Question

If $$ \lambda $$ and $$ \mu $$ are the cofactors of 3 and -2 respectively, in the determinant $$ \begin{vmatrix}1&0&-2\\3&-1&2\\4&5&6\end{vmatrix} $$, the value of $$ \lambda+\mu $$ is
A
5
B
7
C
9
D
11

Answer

**step1** Understanding the Problem

The problem asks us to find the sum of two cofactors, $$\lambda$$ and $$\mu$$, from a given 3x3 determinant.
The determinant is:
$$ \begin{vmatrix}1&0&-2\\3&-1&2\\4&5&6\end{vmatrix} $$
We are told that $$\lambda$$ is the cofactor of the element 3 in this determinant.
We are also told that $$\mu$$ is the cofactor of the element -2 in this determinant.

**step2** Defining Cofactors

A cofactor of an element $$a_{ij}$$ (the element in row $$i$$ and column $$j$$) in a determinant is calculated using the formula:
$$ C_{ij} = (-1)^{i+j} M_{ij} $$
Here, $$M_{ij}$$ is the minor of the element $$a_{ij}$$. The minor $$M_{ij}$$ is the determinant of the submatrix formed by removing the $$i$$-th row and $$j$$-th column from the original determinant.
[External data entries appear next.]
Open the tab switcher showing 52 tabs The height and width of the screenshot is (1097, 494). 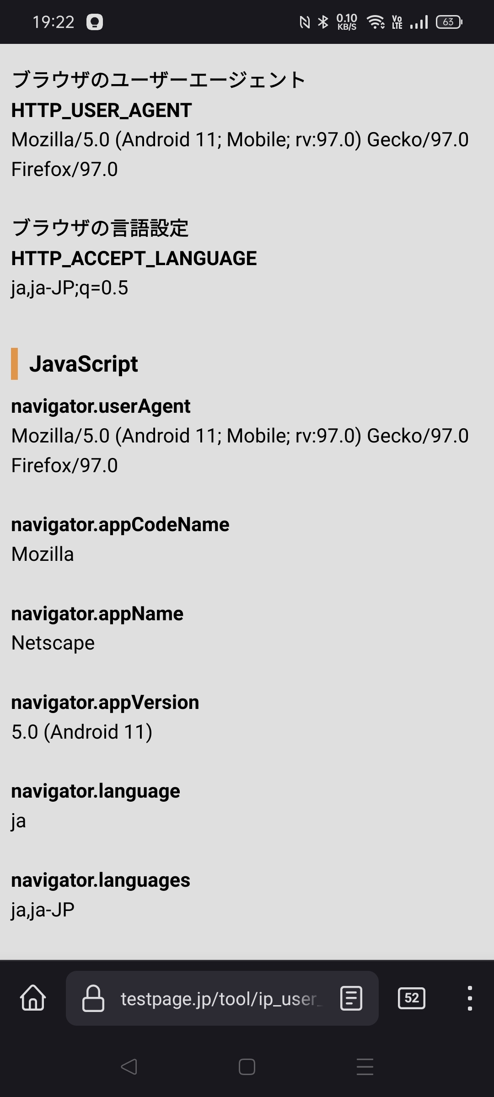tap(412, 998)
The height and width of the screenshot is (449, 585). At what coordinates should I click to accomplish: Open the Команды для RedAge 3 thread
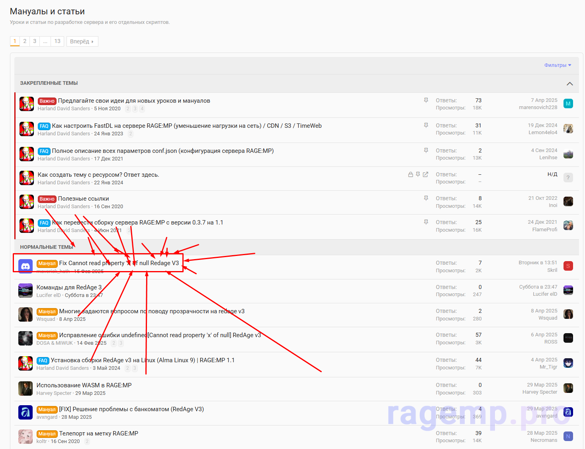click(69, 287)
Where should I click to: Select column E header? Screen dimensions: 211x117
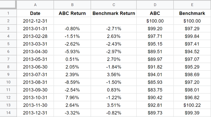(x=192, y=5)
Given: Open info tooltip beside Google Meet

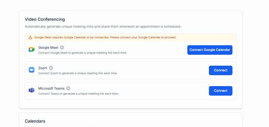Looking at the screenshot, I should [62, 47].
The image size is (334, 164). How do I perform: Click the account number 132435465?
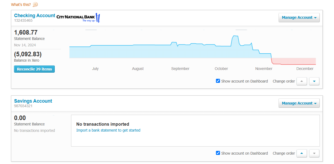point(23,20)
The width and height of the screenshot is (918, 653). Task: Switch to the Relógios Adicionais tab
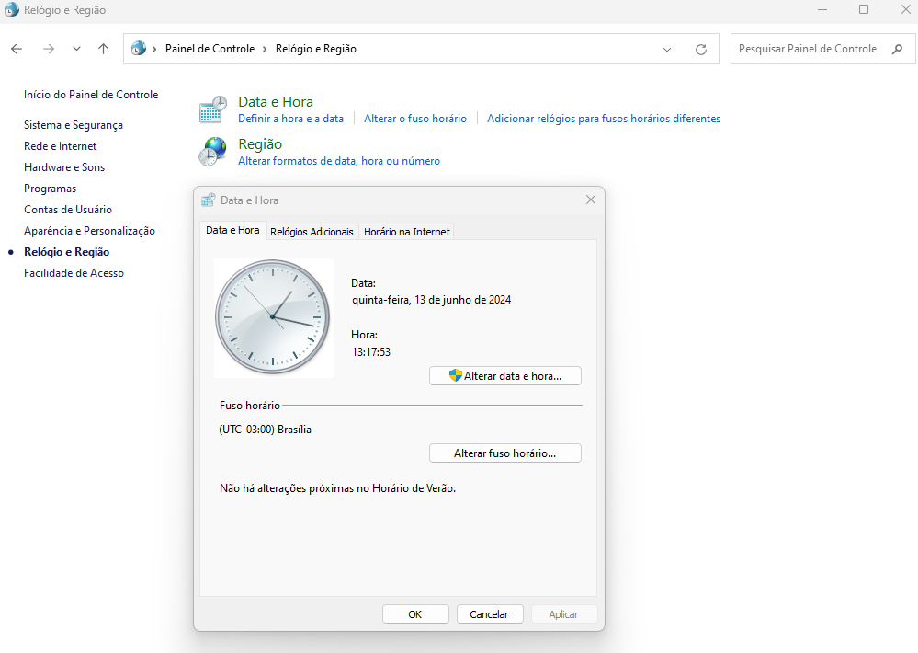pyautogui.click(x=312, y=232)
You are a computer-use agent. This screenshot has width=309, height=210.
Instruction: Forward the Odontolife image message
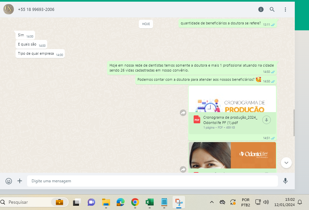183,169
**step3** Calculating $$\lambda$$: Cofactor of 3

The element 3 is located in the second row ($$i=2$$) and the first column ($$j=1$$) of the given determinant.
First, we find the minor $$M_{21}$$. This is done by removing the 2nd row and 1st column from the original determinant:
$$ \begin{vmatrix}1&0&-2\\\cancel{3}&\cancel{-1}&\cancel{2}\\4&5&6\end{vmatrix} \quad \text{The remaining submatrix is} \quad \begin{vmatrix}0&-2\\5&6\end{vmatrix} $$
Now, we calculate the determinant of this 2x2 minor:
$$ M_{21} = (0 \times 6) - (-2 \times 5) $$
$$ M_{21} = 0 - (-10) $$
$$ M_{21} = 0 + 10 $$
$$ M_{21} = 10 $$
Next, we calculate the cofactor $$\lambda$$ using the formula $$C_{ij} = (-1)^{i+j} M_{ij}$$. For element 3, $$i=2$$ and $$j=1$$, so $$i+j = 2+1 = 3$$.
$$ \lambda = (-1)^{2+1} \times M_{21} $$
$$ \lambda = (-1)^3 \times 10 $$
Since $$(-1)^3 = -1$$:
$$ \lambda = -1 \times 10 $$
$$ \lambda = -10 $$

**step4** Calculating $$\mu$$: Cofactor of -2

The element -2 is located in the first row ($$i=1$$) and the third column ($$j=3$$) of the given determinant.
First, we find the minor $$M_{13}$$. This is done by removing the 1st row and 3rd column from the original determinant:
$$ \begin{vmatrix}\cancel{1}&\cancel{0}&\cancel{-2}\\3&-1&2\\4&5&6\end{vmatrix} \quad \text{The remaining submatrix is} \quad \begin{vmatrix}3&-1\\4&5\end{vmatrix} $$
Now, we calculate the determinant of this 2x2 minor:
$$ M_{13} = (3 \times 5) - (-1 \times 4) $$
$$ M_{13} = 15 - (-4) $$
$$ M_{13} = 15 + 4 $$
$$ M_{13} = 19 $$
Next, we calculate the cofactor $$\mu$$ using the formula $$C_{ij} = (-1)^{i+j} M_{ij}$$. For element -2, $$i=1$$ and $$j=3$$, so $$i+j = 1+3 = 4$$.
$$ \mu = (-1)^{1+3} \times M_{13} $$
$$ \mu = (-1)^4 \times 19 $$
Since $$(-1)^4 = 1$$:
$$ \mu = 1 \times 19 $$
$$ \mu = 19 $$

**step5** Calculating the sum $$\lambda + \mu$$

Now we need to find the value of $$ \lambda + \mu $$.
We found that $$\lambda = -10$$ and $$\mu = 19$$.
$$ \lambda + \mu = -10 + 19 $$
$$ \lambda + \mu = 9 $$

**step6** Comparing with given options

The calculated value for $$ \lambda + \mu $$ is 9.
Let's compare this with the given options:
A: 5
B: 7
C: 9
D: 11
The calculated value of 9 matches option C.